_EXERCISE DIRECTIONS:_ Work out how many lines in the entries below contain the string "text". Reply with that figure alone.

_TASK INPUT:_
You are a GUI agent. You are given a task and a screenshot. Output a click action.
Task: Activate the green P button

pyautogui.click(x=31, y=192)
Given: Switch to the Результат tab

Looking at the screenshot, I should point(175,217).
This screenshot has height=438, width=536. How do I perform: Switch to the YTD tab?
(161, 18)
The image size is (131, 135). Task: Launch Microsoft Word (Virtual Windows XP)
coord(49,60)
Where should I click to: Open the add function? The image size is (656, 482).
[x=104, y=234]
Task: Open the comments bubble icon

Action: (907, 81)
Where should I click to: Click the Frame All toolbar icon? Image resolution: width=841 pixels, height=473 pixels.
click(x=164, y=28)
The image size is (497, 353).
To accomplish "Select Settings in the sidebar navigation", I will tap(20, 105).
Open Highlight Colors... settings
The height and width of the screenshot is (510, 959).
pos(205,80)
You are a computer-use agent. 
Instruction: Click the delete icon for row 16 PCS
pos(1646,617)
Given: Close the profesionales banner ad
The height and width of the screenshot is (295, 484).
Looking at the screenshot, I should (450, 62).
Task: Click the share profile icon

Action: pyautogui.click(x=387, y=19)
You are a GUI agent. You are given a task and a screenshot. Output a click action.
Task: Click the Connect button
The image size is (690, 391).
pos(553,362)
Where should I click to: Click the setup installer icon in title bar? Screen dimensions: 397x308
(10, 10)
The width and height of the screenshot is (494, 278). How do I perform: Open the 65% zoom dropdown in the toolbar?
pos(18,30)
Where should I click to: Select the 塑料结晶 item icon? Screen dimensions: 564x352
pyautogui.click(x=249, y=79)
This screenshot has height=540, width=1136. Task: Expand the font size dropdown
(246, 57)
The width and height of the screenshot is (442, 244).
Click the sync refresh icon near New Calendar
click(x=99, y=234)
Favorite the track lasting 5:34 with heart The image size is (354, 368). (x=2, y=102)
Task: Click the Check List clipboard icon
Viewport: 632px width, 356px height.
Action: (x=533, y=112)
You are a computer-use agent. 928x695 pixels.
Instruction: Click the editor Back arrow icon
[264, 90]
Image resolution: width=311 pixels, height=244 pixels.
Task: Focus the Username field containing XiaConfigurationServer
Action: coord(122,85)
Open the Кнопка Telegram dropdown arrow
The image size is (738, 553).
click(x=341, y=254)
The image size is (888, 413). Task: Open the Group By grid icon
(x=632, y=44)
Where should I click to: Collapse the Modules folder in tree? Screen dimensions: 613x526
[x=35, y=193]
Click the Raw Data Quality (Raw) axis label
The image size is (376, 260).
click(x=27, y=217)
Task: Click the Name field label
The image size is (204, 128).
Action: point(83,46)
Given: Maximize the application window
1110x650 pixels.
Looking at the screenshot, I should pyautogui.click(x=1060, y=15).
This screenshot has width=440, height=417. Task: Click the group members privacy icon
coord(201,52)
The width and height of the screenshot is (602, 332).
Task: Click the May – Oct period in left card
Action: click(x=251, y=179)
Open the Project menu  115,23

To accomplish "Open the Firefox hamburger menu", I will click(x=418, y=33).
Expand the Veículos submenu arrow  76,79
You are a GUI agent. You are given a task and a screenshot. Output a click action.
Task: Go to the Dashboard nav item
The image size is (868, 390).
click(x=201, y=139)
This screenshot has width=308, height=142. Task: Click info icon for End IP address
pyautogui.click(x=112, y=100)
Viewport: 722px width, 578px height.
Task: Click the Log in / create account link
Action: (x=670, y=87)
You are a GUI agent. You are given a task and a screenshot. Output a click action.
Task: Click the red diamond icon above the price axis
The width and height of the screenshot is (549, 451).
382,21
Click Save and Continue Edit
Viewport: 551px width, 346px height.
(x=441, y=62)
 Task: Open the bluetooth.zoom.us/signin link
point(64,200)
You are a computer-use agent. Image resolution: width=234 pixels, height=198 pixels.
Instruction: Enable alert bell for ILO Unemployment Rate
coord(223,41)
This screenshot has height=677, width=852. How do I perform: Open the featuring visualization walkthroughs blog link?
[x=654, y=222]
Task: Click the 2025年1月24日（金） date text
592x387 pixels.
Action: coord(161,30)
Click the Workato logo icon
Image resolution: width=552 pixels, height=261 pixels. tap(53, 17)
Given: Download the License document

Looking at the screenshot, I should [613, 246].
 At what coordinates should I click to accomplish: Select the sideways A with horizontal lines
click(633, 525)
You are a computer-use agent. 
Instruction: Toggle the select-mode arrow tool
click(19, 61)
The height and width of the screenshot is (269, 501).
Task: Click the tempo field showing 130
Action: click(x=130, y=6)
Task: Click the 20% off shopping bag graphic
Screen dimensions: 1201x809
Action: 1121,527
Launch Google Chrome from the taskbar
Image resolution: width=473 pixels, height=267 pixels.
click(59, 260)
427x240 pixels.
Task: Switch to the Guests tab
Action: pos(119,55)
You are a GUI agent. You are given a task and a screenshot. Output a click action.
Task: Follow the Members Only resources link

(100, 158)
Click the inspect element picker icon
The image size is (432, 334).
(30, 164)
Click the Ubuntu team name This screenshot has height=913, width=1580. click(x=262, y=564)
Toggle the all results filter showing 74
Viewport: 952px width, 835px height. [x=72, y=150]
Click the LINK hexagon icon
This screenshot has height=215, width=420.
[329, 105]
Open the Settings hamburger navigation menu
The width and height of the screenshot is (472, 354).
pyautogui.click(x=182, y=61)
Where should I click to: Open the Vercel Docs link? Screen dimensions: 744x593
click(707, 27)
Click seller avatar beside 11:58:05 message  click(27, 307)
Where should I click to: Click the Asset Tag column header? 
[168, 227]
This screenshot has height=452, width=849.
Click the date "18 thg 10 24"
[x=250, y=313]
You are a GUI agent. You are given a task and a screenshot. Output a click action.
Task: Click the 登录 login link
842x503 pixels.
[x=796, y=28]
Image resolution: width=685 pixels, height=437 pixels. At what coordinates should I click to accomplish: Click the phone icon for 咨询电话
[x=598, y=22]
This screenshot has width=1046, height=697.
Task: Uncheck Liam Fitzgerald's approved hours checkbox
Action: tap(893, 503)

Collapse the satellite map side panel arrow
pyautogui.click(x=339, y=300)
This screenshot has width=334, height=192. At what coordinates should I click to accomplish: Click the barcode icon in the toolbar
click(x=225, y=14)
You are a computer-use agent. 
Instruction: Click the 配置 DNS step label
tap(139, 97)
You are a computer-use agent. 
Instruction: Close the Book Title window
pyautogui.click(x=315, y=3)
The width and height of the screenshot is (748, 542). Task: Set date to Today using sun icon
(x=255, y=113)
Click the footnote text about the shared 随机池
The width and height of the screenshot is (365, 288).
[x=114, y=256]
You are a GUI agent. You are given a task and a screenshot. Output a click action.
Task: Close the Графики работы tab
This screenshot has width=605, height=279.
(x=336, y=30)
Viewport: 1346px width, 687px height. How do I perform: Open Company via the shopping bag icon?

_ANSWER SECTION:_ 2